▶ [TASK BRIEF]:
Which lines of the records contain "bullet"? Collect every one of them.

▶ [Extracted data entries]:
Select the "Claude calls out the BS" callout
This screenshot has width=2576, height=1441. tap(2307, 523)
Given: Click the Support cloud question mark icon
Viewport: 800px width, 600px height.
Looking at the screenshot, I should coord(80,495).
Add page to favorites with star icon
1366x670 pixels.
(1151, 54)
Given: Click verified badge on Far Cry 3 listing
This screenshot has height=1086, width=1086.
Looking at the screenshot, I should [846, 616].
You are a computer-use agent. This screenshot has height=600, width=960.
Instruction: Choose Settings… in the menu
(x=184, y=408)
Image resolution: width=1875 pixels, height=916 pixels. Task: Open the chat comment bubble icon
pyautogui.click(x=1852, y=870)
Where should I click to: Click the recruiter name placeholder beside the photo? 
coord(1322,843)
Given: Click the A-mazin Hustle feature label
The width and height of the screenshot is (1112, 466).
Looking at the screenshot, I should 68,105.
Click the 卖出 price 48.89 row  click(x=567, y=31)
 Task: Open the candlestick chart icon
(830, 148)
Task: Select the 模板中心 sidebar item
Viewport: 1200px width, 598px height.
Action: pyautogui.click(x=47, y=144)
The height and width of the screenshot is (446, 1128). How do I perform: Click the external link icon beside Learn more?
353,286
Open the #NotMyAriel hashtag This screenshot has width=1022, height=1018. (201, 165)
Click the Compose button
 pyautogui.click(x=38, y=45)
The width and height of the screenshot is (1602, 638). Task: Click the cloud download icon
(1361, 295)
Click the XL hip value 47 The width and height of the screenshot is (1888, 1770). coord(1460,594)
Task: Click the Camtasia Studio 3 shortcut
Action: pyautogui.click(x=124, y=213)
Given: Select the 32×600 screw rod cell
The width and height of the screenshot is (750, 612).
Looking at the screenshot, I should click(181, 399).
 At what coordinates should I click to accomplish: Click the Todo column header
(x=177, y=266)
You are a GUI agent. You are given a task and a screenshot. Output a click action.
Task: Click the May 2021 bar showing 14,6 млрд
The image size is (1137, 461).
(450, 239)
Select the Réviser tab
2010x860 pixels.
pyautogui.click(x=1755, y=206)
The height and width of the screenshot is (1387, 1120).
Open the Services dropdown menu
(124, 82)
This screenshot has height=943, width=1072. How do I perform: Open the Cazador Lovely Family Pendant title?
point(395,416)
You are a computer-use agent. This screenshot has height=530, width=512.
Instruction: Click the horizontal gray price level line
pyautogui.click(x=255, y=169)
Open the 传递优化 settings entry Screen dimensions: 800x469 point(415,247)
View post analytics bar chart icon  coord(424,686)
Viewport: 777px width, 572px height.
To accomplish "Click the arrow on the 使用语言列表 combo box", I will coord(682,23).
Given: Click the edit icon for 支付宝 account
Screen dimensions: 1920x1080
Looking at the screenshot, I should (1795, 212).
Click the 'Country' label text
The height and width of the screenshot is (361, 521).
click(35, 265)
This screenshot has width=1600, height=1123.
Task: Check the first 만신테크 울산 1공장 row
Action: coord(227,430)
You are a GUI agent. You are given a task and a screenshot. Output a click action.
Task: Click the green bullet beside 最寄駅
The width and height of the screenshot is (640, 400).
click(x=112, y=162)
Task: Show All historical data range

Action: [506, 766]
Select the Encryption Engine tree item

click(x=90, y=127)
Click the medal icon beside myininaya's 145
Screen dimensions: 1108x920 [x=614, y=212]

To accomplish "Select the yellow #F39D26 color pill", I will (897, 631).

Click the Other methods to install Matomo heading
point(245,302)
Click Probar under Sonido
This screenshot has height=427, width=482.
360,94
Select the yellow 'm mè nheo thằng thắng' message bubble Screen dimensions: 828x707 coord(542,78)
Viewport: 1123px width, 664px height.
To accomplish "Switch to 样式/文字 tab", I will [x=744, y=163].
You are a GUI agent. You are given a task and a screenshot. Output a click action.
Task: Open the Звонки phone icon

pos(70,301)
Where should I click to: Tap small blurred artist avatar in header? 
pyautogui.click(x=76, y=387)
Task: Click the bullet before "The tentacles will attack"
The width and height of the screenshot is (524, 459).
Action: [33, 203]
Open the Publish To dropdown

▶ [RESPONSE TO THIS TASK]:
Task: Click the green bullet beside 最寄駅
Task: Click the bullet before "The tentacles will attack"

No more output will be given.